There are other and similar indications of time. The writer says that the pile of stones placed over the dead body of Achan was still to be seen in his day: "And they raised over him a great heap of stones unto this day."20 How long would that pile of stones probably remain? Would it be likely to remain five hundred, four hundred, or three hundred years? Would it be likely to remain a century even, exposed to frost, and flood, and fire, and earthquake, and whirlwind, and the doings of men and beasts?

Again, the writer employs the formula "unto this day" in regard to the stones which were placed in the mouth of the cave of Makkedah, in which the five kings were buried. It is not probable that these stones would remain five hundred years, or even a century. Curiosity, if nothing else, would induce some one to remove the stones and enter the cave.

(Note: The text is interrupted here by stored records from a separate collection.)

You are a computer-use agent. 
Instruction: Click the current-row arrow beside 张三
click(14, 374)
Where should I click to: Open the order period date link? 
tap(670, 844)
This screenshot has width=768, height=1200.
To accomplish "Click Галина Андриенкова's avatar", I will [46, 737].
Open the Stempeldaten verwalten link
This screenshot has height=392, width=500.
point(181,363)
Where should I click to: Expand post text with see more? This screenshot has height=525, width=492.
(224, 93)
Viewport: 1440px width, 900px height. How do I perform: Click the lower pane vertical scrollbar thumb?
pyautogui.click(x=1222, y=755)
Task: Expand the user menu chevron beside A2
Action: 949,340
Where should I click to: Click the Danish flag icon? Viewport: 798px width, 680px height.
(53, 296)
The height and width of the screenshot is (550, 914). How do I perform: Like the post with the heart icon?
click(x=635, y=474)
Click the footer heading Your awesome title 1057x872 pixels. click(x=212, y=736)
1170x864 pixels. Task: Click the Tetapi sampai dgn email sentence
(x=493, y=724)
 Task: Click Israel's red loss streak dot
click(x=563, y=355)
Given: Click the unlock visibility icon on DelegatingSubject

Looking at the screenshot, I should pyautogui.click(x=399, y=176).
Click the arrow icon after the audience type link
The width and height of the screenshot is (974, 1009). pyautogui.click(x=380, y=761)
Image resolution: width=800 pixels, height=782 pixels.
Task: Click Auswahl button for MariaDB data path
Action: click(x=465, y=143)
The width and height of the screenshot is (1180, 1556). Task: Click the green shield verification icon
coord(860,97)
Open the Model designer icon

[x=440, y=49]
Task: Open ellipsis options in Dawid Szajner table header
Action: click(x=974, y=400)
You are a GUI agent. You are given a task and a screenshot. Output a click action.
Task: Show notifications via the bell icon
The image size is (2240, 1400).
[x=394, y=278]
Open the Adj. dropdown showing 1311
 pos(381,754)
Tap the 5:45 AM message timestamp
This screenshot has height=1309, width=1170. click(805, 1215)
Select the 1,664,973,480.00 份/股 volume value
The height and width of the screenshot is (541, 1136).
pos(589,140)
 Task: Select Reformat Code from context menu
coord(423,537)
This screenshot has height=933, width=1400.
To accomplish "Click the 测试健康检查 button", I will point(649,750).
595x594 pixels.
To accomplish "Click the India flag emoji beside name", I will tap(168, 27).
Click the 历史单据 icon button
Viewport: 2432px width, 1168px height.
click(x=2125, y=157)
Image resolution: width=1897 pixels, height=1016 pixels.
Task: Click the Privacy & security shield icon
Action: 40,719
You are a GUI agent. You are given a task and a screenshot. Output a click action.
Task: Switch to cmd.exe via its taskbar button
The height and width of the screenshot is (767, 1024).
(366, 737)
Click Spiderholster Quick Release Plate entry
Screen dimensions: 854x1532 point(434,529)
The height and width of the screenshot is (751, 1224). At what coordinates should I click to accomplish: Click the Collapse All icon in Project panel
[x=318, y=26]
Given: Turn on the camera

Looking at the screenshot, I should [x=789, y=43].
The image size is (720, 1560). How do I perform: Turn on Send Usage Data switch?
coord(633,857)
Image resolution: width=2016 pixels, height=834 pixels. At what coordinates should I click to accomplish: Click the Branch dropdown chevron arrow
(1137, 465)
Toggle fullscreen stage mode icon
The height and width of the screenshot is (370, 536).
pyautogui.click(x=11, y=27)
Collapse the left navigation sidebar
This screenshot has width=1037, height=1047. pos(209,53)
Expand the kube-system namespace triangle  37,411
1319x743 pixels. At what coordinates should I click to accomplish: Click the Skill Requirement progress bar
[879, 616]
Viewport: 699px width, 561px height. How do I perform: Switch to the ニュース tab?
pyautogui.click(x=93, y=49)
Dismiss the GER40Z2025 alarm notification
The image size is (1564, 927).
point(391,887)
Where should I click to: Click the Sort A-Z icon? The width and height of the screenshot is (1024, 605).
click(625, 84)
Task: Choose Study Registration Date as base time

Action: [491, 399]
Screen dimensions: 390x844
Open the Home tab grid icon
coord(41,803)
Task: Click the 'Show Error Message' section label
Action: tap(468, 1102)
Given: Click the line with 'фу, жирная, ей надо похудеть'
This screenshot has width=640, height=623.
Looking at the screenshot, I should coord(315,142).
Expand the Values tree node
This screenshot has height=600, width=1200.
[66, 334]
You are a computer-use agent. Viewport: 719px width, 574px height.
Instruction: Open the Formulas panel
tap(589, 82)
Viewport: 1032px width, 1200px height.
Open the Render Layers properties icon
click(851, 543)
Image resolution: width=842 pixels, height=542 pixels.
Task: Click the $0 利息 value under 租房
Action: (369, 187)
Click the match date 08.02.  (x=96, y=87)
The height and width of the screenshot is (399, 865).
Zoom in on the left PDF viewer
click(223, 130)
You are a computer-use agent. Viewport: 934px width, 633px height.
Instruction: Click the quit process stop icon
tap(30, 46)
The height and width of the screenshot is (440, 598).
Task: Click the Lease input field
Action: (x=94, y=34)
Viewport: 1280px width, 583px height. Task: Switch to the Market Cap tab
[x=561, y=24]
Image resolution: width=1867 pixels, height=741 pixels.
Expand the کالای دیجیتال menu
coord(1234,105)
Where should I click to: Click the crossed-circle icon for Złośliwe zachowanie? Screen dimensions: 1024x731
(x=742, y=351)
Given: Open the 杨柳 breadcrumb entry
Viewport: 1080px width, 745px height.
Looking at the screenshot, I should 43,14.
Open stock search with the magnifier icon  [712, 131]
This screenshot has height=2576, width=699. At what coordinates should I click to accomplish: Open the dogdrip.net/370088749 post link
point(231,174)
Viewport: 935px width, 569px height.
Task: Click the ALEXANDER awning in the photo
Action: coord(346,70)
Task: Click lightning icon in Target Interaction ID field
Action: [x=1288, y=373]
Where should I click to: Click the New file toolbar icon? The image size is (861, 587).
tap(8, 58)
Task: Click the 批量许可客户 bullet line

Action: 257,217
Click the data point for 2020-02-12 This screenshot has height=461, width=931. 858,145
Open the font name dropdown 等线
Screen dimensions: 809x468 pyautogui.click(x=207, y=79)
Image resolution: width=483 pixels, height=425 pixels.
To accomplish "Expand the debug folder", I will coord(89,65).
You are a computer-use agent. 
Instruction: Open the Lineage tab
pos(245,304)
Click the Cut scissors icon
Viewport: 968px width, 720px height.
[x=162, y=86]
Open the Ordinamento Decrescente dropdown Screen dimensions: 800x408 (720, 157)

Once more, the declaration concerning the Gibeonites points to a time before Samuel and Saul: "And Joshua made them that day hewers of wood and drawers of water for the congregation, and for the altar of the Lord, even unto this day, in the place which he should choose."21 There are two notes of time in this declaration: (1) The words "should choose," being the words of the historian, not of Joshua, indicate that at the time of writing the choice of a place for the altar and worship of God had not yet been made. The time, therefore, was at least before the building of the temple. (2) The other indication of time is by the phrase "unto this day." Evidently the author means that in his day the Gibeonites were in the condition in which they were placed by Joshua. But they were not in this condition in the time of Saul, David, or Solomon, or in succeeding times. The Nethinim were not mere wood-cutters and water-drawers. Clearly, then, the writer of Joshua 9:27 lived at least before the time of Samuel.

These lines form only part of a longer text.